Lentil as Anything’s Abbotsford restaurant.Credit:Luis Enrique Ascui
Mr Fernando’s style is unusual, reflecting Lentil’s alternative, hippy, ethos. He lists himself as an “Elder” on emails and is listed as an “Ambassador” and “Aesthetics Consultant” on an unsigned employment contract. He operates, in effect, as a chief executive. High-profile lawyer Julian Burnside and other Greens Party-linked figures have been used in some of his internal battles at Lentil as Anything.
He has collected around him a band of devoted supporters, many of whom are vulnerable and have been helped by Mr Fernando. They are among his strongest supporters, prompting some to describe him as a “cult leader”.
One former board member received an email from a Mr Fernando supporter that read. “We have never met, But I would like to say that you have become like the CANCER that took my families lives.”
Even his critics acknowledge that Lentil has been a lifeline for many people who can’t afford to eat and has given work and succour to the disadvantaged. It has become a hugely popular series of restaurants among people who believe in its social purpose, and Mr Fernando, a migrant from Sri Lanka, has been central to it. It has become a sizeable enterprise, which turns over more than $3 million a year at its restaurants in Abbotsford, St Kilda, Thornbury and Newtown.
The forensic accountants’ report was commissioned by the former board, headed by Professor Paul Komesaroff, which quit in its entirety under pressure from Mr Fernando’s supporters last November after removing Mr Fernando as a director.
Professor Komesaroff declined to comment. Mr Fernando, who was removed from the board, has since rejoined and was appointed by new director and new chair, Megan Evans. The new board offered a statement strongly supporting Mr Fernando and saying he “receives a wage that in no way reflects his value to the company.”

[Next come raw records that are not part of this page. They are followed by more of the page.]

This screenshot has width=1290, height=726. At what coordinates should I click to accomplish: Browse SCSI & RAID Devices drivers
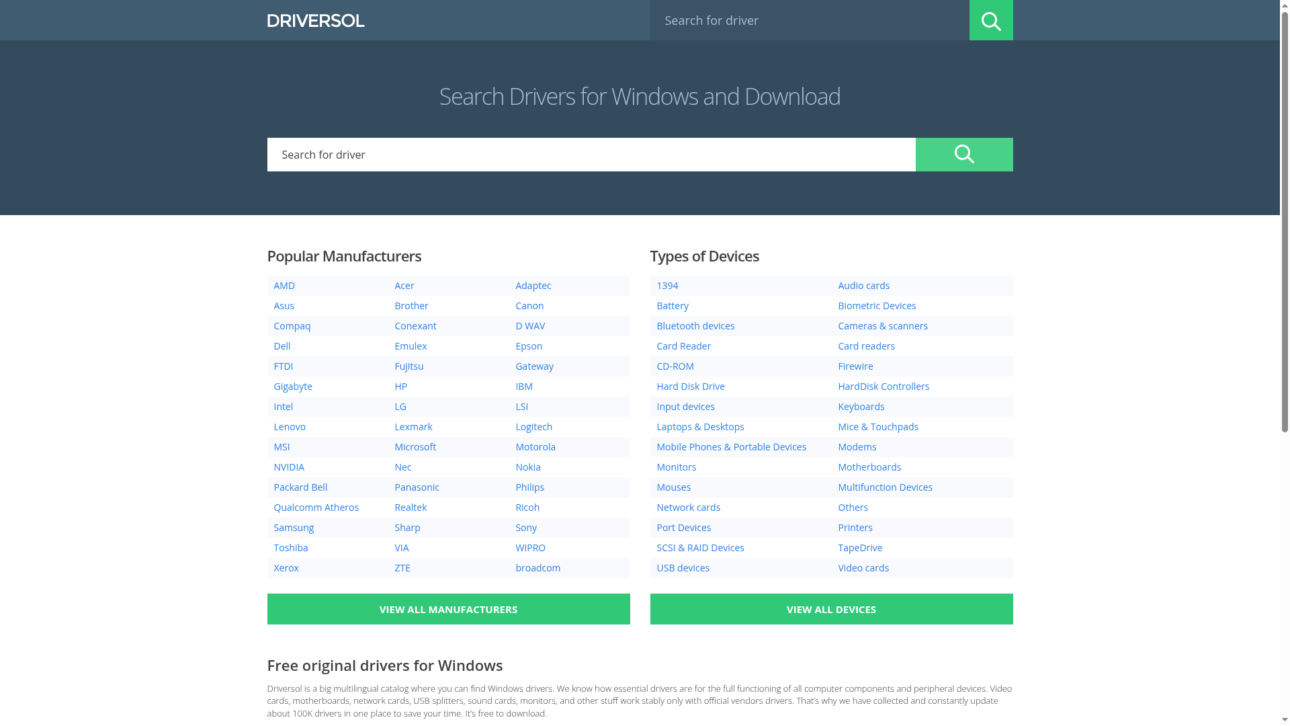[x=700, y=547]

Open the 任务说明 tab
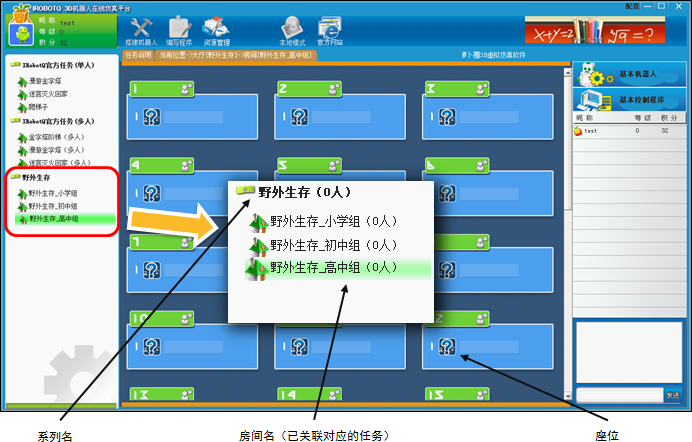click(138, 56)
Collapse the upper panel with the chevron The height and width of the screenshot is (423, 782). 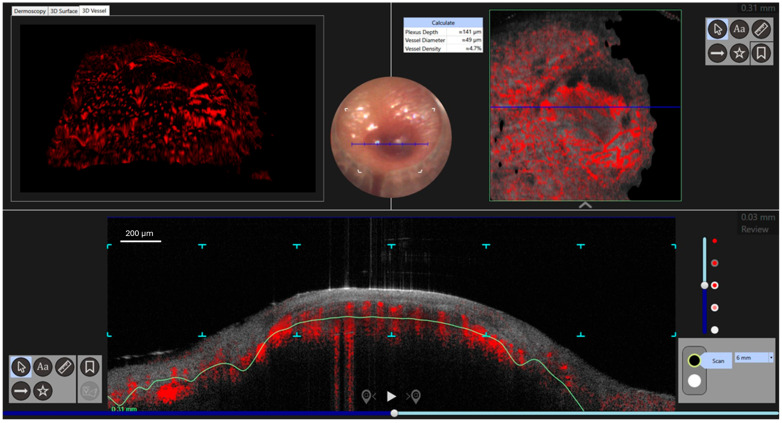pos(585,205)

Mr Fernando said the forensic report and the people who commissioned it appeared to be “prepared in an attempt to denigrate me and the work of Lentil rather than with the aim of supporting Lentil As Anything or the wider community.”
The Sunday Age reported last month that Lentil’s faced regulatory action from both the Fair Work Ombudsman following allegations of wage underpayment and the Australian Tax Office for a large, unpaid superannuation bill. It had also left a trail of unpaid taxes and creditors and was on the brink of insolvency before being bailed out by a large GoFundMe campaign.

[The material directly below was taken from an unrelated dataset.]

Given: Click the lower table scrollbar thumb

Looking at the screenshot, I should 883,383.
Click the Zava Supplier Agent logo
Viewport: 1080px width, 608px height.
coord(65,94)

The RSM report alleges that Lentil’s former accountant, Canterbury Wealth Management said Mr Fernando had been long aware of the underpaid superannuation but had kept the information from the board and deliberately left it unpaid.
“It was one of the key areas that allowed Lentil to keep operating because there was $100,000 that was unpaid (in super),” one senior Lentil employee told RSM.
Senior people interviewed by RSM described Mr Fernando as having an “anti-governance philosophy” and that “he didn’t believe in superannuation.”
Mr Fernando rejected this and blamed the former accountants. “I don’t have an anti-governance stance. I’m in fact passionate about governance. Governance that is inclusive, adaptable and harnesses the participation of all involved … I believe that society sometimes confuses governance with patriarchy.”
“He doesn’t believe in budgets, we shouldn’t do conventional stuff,” said one former senior Lentil figure of Mr Fernando’s views. “We should dance more (but) many people weren’t paid their super or wages.”
The latest blow-up is not the first at Lentil of Anything with a rapid turnover of board members over the last five years, according to ASIC records. Mr Fernando has been on and off the board several times.